Graph: On a number line, you would draw a closed circle at 1 and shade to the left. You would also draw a closed circle at 5 and shade to the right. Explain
This is a question about absolute value inequalities. The main idea is that if you have $|A| \geq B$, it means the distance of A from zero is at least B. This means A can be really big (A is greater than or equal to B) or really small (A is less than or equal to negative B). . The solving step is:

1. First, we need to understand what the absolute value means. $|x-3|$ means the distance between $x$ and $3$ on the number line.
2. So, $|x-3| \geq 2$ means that the distance between $x$ and $3$ must be 2 or more.
3. This can happen in two ways:
* **Way 1:** $x-3$ is greater than or equal to $2$.
To get $x$ by itself, we add $3$ to both sides:
$x - 3 + 3 \geq 2 + 3$
$x \geq 5$
* **Way 2:** $x-3$ is less than or equal to negative $2$. (Because if it's -2 or less, its distance from 0 is 2 or more).

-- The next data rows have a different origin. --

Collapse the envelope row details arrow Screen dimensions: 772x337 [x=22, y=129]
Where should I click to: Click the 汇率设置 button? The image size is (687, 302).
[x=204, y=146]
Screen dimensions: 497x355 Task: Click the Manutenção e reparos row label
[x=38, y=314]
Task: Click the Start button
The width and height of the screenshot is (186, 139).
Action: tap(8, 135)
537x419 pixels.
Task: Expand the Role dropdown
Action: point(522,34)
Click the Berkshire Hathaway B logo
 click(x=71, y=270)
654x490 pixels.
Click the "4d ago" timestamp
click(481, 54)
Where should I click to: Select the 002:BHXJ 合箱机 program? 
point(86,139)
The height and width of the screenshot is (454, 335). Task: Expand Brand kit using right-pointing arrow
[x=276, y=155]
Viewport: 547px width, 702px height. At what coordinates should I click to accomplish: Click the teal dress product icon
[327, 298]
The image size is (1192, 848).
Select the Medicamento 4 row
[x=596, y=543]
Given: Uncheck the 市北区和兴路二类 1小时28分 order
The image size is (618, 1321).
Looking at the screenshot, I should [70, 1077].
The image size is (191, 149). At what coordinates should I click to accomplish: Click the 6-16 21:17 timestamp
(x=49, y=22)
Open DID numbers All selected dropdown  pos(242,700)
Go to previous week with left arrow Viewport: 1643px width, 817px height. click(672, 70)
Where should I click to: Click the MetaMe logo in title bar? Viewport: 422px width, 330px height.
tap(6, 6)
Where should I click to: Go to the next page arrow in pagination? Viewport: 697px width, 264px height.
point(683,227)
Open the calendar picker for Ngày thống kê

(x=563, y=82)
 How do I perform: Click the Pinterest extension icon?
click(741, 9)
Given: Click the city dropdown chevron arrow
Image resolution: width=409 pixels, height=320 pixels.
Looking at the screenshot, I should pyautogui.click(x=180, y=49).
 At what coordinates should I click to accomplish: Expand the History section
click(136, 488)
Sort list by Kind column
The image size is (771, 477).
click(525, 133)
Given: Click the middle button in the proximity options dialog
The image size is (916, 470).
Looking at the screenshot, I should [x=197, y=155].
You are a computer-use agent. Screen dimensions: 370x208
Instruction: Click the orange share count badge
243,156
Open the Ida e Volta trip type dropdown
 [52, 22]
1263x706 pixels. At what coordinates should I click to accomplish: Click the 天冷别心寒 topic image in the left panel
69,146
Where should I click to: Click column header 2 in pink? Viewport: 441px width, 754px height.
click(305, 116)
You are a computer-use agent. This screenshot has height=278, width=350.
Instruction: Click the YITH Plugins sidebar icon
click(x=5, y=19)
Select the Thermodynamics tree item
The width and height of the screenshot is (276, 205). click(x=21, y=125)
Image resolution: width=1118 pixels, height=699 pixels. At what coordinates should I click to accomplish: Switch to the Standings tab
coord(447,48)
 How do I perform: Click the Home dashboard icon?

To get $x$ by itself, we add $3$ to both sides:
$x - 3 + 3 \leq -2 + 3$
$x \leq 1$
4. So, the solution is any number $x$ that is less than or equal to 1, OR any number $x$ that is greater than or equal to 5.
5. To graph this, you'd draw a number line. You'd put a solid dot (because it includes 1 and 5) on 1 and draw an arrow going to the left. Then, you'd put another solid dot on 5 and draw an arrow going to the right.